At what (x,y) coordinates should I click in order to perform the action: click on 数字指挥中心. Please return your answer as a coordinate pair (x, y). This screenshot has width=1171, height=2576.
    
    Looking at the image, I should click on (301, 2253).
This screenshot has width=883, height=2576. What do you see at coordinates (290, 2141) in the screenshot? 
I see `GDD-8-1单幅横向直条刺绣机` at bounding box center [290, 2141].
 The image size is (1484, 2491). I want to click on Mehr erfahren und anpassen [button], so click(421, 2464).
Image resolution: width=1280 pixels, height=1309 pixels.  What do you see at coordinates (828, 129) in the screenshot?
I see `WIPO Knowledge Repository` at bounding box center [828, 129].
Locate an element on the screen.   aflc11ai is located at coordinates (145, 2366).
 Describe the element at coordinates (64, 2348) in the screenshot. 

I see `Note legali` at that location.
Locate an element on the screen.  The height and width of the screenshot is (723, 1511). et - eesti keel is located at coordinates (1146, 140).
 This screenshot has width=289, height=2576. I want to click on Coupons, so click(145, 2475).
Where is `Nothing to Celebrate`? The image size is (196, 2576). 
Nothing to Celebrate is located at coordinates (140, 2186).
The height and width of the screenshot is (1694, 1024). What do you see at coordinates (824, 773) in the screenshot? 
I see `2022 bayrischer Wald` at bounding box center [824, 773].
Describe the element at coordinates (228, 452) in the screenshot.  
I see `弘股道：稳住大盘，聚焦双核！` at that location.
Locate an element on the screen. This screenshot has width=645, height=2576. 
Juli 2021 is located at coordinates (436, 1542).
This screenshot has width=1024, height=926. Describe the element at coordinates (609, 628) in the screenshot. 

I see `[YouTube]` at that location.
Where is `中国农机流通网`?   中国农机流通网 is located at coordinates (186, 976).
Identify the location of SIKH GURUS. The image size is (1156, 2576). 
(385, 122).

• • • •

Exercise prompt:
Starting at the line that has "Describe the element at coordinates (228, 452)" and going through the end of the data, rewrite each line as a string in a JSON list, one string per line, with blank lines left out.

The solution:
[
  "Describe the element at coordinates (228, 452) in the screenshot.  ",
  "I see `弘股道：稳住大盘，聚焦双核！` at that location.",
  "Locate an element on the screen. This screenshot has width=645, height=2576. ",
  "Juli 2021 is located at coordinates (436, 1542).",
  "This screenshot has width=1024, height=926. Describe the element at coordinates (609, 628) in the screenshot. ",
  "I see `[YouTube]` at that location.",
  "Where is `中国农机流通网`?   中国农机流通网 is located at coordinates (186, 976).",
  "Identify the location of SIKH GURUS. The image size is (1156, 2576). ",
  "(385, 122)."
]